The Countdown Auto Sequence kicked in three an a half minutes before launch to transition the guidance system to flight mode, arm the launch vehicle and pressurize the first stage.
The twin RD-181 engines were commanded to ignite the moment clocks hit Zero at 23:45:36 UTC and soared to a liftoff thrust of 392 metric ton-force with liftoff occurring 3.6 seconds after the ignition command was issued.
Rising from its launch pad, Antares gimbaled its engines to move the tail away from the Transporter-Erector-Launcher – a planned maneuver that initially takes the base of the rocket closer to the TEL but then moves the exhaust away from the structure.
The 300-metric-ton Antares climbed vertically for 15 seconds before pitching and rolling to a south-easterly course aiming to insert Cygnus into the orbital plane of the Space Station. Burning 1,750 Kilograms of propellants per second, the twin engines showed good performance according to calls made from Launch Control in real time.
The first stage fired its engine for three minutes and 29 seconds, in the process accelerating the rocket to 3.7 Kilometers per second and taking it to an altitude of just over 100 Kilometers. Separation of the 27.6-meter long core stage occurred six seconds after main engine cutoff and signaled the start of 47 seconds of passive coast for the second stage to gain altitude so that the burn of the solid-rocket motor could inject Cygnus into a stable orbit.
While coasting passively, Antares shed some no longer needed weight by splitting open and separating the payload fairing halves and dropping the interstage adapter. Castor 30XL fired up at T+4 minutes and 22 seconds to finish boosting Cygnus into orbit by raising the vehicle’s velocity by 3.9 Kilometers per second.
Castor 30XL, six meters long and 2.34 meters in diameter – burned 24 metric tons of propellant in two minutes and 38 seconds, generating an average thrust of over 30 metric tons with a peak at 40,400 Kilogram-force. While the first stage flew a pre-programmed attitude profile, Stage 2 used energy management to dynamically adjust the flight path of the vehicle in order to meet the orbital target.
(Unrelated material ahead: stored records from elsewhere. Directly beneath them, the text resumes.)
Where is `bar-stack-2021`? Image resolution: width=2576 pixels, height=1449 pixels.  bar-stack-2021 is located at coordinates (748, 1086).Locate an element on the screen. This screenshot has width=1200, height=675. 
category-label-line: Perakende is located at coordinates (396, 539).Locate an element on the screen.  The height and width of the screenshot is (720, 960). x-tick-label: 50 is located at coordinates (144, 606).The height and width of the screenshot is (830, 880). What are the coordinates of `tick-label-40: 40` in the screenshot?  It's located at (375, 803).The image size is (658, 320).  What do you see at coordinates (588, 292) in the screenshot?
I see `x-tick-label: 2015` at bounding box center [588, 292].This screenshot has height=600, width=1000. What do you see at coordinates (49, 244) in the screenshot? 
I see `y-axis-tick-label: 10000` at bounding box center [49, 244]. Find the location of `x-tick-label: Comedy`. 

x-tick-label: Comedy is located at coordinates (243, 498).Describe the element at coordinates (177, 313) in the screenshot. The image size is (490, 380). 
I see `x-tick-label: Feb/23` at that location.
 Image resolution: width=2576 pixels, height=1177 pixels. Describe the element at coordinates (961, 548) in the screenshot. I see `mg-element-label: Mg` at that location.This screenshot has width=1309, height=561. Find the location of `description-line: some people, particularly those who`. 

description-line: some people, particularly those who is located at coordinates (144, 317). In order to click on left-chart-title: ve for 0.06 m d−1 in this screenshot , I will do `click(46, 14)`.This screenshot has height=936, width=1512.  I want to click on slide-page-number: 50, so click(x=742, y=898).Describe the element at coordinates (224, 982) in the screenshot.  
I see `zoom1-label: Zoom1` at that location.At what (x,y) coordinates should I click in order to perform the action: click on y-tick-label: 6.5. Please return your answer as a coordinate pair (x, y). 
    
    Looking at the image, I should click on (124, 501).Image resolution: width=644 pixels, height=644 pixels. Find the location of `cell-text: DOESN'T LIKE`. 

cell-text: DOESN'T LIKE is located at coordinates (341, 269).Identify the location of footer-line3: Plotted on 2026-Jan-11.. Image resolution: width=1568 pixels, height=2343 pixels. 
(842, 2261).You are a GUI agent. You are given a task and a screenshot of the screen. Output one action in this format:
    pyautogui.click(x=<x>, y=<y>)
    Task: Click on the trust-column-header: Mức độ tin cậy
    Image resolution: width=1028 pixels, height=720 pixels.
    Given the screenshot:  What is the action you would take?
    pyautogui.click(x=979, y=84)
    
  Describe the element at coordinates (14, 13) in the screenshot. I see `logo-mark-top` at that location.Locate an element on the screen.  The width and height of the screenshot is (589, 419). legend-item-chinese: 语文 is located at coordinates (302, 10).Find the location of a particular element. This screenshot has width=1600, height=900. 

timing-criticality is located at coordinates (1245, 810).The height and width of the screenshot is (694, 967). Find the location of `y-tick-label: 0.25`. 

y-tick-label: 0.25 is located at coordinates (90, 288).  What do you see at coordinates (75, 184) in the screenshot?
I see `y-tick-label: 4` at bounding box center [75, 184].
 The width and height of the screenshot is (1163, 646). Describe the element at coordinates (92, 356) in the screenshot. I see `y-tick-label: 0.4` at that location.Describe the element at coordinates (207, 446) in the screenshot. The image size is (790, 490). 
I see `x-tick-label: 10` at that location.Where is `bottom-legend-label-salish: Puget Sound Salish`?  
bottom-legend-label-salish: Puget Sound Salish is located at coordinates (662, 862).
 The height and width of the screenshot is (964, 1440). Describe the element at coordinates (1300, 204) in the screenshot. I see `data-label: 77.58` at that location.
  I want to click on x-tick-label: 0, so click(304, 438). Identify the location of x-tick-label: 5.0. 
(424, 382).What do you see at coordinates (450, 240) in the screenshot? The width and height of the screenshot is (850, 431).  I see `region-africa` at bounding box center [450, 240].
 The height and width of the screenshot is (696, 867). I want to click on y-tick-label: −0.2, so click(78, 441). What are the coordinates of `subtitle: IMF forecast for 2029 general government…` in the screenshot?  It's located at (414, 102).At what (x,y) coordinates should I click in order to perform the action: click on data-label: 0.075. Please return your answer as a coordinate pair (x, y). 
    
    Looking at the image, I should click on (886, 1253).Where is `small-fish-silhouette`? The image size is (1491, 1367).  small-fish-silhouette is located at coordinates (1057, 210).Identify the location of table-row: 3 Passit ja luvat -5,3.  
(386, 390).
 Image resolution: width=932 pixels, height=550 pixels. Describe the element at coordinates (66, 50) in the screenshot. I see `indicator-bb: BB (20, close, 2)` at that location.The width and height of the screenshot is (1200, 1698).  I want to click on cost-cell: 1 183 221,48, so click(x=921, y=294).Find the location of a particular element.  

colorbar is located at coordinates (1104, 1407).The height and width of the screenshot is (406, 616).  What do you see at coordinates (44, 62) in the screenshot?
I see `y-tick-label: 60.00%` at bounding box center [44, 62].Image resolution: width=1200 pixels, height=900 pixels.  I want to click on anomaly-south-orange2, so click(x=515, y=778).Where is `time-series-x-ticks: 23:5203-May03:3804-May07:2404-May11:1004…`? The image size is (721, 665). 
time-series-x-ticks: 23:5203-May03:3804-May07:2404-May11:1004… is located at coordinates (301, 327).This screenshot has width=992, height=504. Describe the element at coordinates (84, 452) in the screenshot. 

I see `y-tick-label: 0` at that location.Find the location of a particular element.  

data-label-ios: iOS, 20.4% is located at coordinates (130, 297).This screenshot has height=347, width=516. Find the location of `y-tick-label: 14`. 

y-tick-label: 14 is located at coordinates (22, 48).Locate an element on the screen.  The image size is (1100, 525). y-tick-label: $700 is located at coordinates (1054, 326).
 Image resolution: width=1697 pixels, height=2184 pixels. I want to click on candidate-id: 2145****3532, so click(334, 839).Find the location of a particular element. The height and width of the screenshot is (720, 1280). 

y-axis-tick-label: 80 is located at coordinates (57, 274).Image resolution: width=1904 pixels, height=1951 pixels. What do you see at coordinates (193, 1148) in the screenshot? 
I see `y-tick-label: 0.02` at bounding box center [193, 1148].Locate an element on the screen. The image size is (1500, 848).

Antares was aiming for an orbit of 209 by 288 Kilometers, inclined 51.6 degrees, leaving the climb to the 400-Kilometer ISS orbit up to the Cygnus spacecraft.
The second stage burned out just after the T+7-minute mark, but held the spacecraft for another two minutes to allow residual thrust to safely tail off to ensure a clean spring-loaded separation of the Cygnus.
The insertion orbit based on telemetry from the second stage was given as 214 by 360 Kilometers, 51.62° indicating a slight overperformance which is no surprise given Orbital ATK only had theoretical knowledge on the precise performance of the RD-181-powered First stage & Castor 30XL upper stage.
Spacecraft separation was confirmed nine minutes after launch into an acceptable orbit, marking mission success for Antares – coming back in stride after a stand-down of two years.
For Cygnus, spacecraft separation marked the start of its orbital supply run.
Its first task was to establish a stable three-axis orientation and initiate communications through the Tracking and Data Relay Satellite System with controllers at Orbital’s Mission Control Center in Dulles keeping close watch over the first steps of their spacecraft.
The critical deployment of the two circular UltraFlex Solar Arrays was initiated 90 minutes after launch and took 15 minutes to complete as the two solar array wings first swung outward before the arrays slowly rotated open.
Due to the one-day launch delay from Sunday, Cygnus will have to complete an extended rendezvous, essentially making an initial climb close to the Station’s altitude and then entering an orbital parking slot to wait for the crewed Soyuz craft launching out of Baikonur on Wednesday to complete its automated docking on Friday. After that, the way will be clear for Cygnus to make its close rendezvous with ISS Sunday morning to set up for a robotic capture at 11:05 UTC.